SSIM: Structural Similarity Index Measure, An image quality assessment metric that measures the similarity between two images based on luminance, contrast, and structural information.
LPIPS: Learned Perceptual Image Patch Similarity, A perceptual similarity metric that compares image patches using deep neural network features learned from human judgments of visual similarity.
NMF: Non-negative Matrix Factorization, A matrix decomposition technique that factorizes a non-negative data matrix into two lower-rank non-negative matrices.

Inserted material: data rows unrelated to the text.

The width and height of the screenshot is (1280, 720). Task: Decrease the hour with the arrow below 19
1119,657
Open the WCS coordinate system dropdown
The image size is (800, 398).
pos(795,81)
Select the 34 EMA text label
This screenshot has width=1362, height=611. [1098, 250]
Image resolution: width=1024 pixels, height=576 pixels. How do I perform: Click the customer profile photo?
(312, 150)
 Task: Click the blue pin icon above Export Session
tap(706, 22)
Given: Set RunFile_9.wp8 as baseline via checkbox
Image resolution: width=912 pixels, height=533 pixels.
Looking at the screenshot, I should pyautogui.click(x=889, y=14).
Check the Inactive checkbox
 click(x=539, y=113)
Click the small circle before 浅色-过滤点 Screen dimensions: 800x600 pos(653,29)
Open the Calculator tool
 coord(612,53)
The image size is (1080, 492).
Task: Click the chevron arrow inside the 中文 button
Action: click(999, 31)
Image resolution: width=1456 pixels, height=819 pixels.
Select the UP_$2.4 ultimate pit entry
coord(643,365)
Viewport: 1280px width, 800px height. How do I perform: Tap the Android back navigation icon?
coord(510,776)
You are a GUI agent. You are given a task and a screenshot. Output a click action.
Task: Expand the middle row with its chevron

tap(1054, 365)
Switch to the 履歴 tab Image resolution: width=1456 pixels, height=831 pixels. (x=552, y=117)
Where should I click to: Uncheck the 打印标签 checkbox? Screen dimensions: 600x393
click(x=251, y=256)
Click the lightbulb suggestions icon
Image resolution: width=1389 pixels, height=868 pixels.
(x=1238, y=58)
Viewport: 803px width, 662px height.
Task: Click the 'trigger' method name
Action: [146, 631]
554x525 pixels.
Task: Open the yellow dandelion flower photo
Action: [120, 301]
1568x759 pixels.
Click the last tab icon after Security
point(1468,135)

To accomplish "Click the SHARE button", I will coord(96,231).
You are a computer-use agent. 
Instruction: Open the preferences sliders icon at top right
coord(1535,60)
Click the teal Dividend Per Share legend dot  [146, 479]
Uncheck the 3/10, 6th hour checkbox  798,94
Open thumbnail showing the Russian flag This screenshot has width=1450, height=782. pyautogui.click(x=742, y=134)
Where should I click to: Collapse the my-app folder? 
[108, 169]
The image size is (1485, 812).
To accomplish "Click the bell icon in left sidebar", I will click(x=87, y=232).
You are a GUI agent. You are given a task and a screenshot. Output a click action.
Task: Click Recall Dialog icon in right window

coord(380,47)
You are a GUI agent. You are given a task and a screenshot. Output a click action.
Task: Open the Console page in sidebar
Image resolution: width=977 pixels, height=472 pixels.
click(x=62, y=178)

MSE: Mean Squared Error, A statistical measure that calculates the average of the squared differences between predicted and actual values.
Code Citation
The core training and testing code (in "job03_train.py", "job04_test.py",and the util folder) were based on Isola, P., Zhu, J.-Y., Zhou, T., & Efros, A. A. (2017). Image-to-Image Translation with Conditional Adversarial Networks. CVPR, 2017.
Code/software
Python is required to run the scripts; the script was created using version Python 3.8.